Before describing some of the benefits of tf.train.MonitoredTrainingSession
, let me answer a question about the graph used by the session. You can specify the tf.Graph
used by MonitoredTrainingSession
using the context manager with your_graph.as_default()
:
from __future__ import print_function import tensorflow as tf def example(): g1 = tf.Graph() with g1.as_default():
So, as you said, the benefits of using MonitoredTrainingSession
are that this object takes care of
- initialization variables
- queue launch as well
- file settings
but it also has the advantage that your code is easily distributed, since it also works differently depending on whether the host process is set as master or not.
For example, you can run something like:
def run_my_model(train_op, session_args): with tf.train.MonitoredTrainingSession(**session_args) as sess: sess.run(train_op)
which you call in an uncommon way:
run_my_model(train_op, {})`
or in a distributed way (see distributed document for more information on inputs):
run_my_model(train_op, {"master": server.target, "is_chief": (FLAGS.task_index == 0)})

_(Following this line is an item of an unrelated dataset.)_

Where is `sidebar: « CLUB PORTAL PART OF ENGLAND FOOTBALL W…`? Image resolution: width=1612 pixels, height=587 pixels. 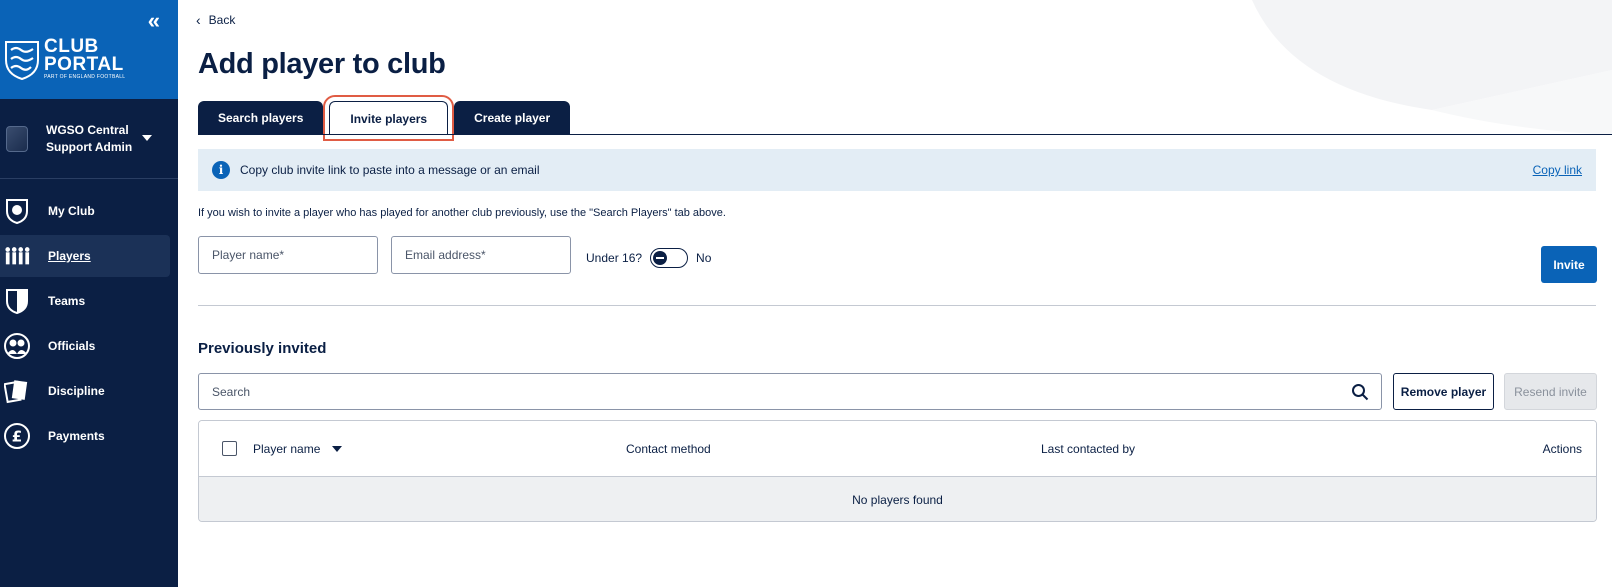
sidebar: « CLUB PORTAL PART OF ENGLAND FOOTBALL W… is located at coordinates (89, 294).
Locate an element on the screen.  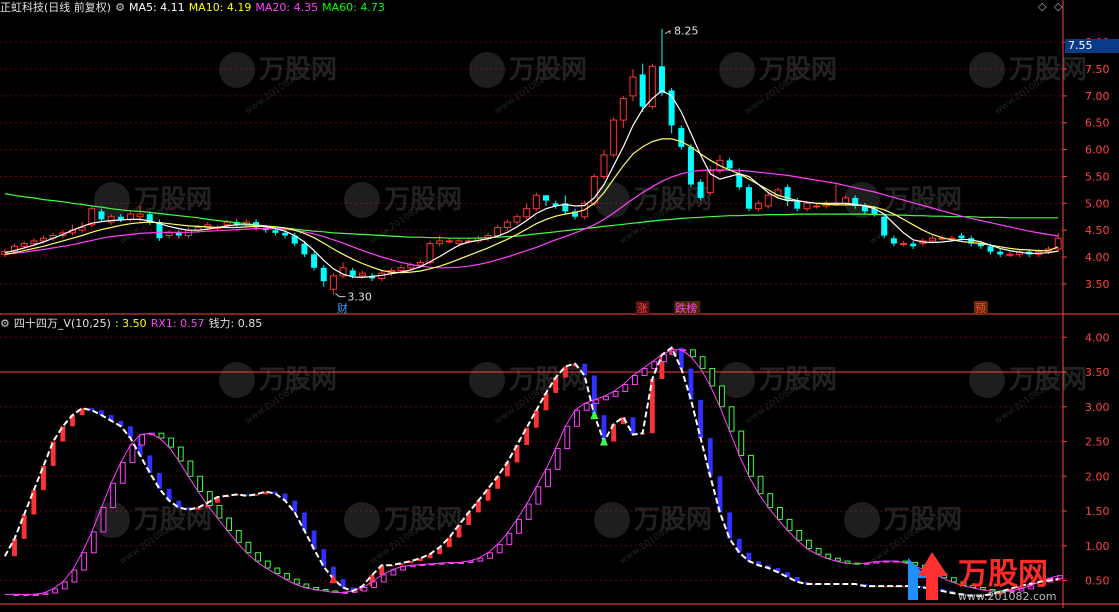
current-price-tag: 7.55 is located at coordinates (1092, 46).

On the other hand, the advantage of using raw tf.Session
is that you do not have the additional benefits of tf.train.MonitoredTrainingSession
, which can be useful if you do not plan to use them, or if you want more control (for example, about how queues start).
EDIT (as per comment): To initialize op you will need to do something like (see white paper :
For QueueRunner, I refer you to an official document where you will find more complete examples.
EDIT2:
The basic concept to understand how tf.train.MonitoredTrainingSession
works is the tf.train.MonitoredTrainingSession
class:
This shell is used as a base class for various session wrappers that provide additional functionality such as monitoring, coordination, and recovery.
tf.train.MonitoredTrainingSession
works (since version 1.1 ) as follows:
- First he checks whether this is the main one or the working one (see the distributed document for the lexical question).
- It starts the proposed hooks (e.g.
StopAtStepHook
will just retrieve the global_step
tensor at this point. - It creates a session, which is a
Chief
(or Worker
) session wrapped in _HookedSession
wrapped in _CoordinatedSession
wrapped in _RecoverableSession
.
The Chief
/ Worker
series are responsible for launching the initialization operating systems provided by Scaffold
. scaffold: A `Scaffold` used for gathering or building supportive ops. If not specified a default one is created. It used to finalize the graph.
- The
Chief
session also performs all parts of a control point: for example, restoring from control points using Saver
from Scaffold
. _HookedSession
is basically there to decorate the run
method: it calls the _call_hook_before_run
and after_run
methods when necessary.- When creating
_CoordinatedSession
builds a Coordinator
, which starts the queue of queues and will be responsible for closing them. _RecoverableSession
will provide a retry in case of tf.errors.AbortedError
.
In conclusion, tf.train.MonitoredTrainingSession
avoids a lot of boiler plate code by being an easily extensible hook mechanism.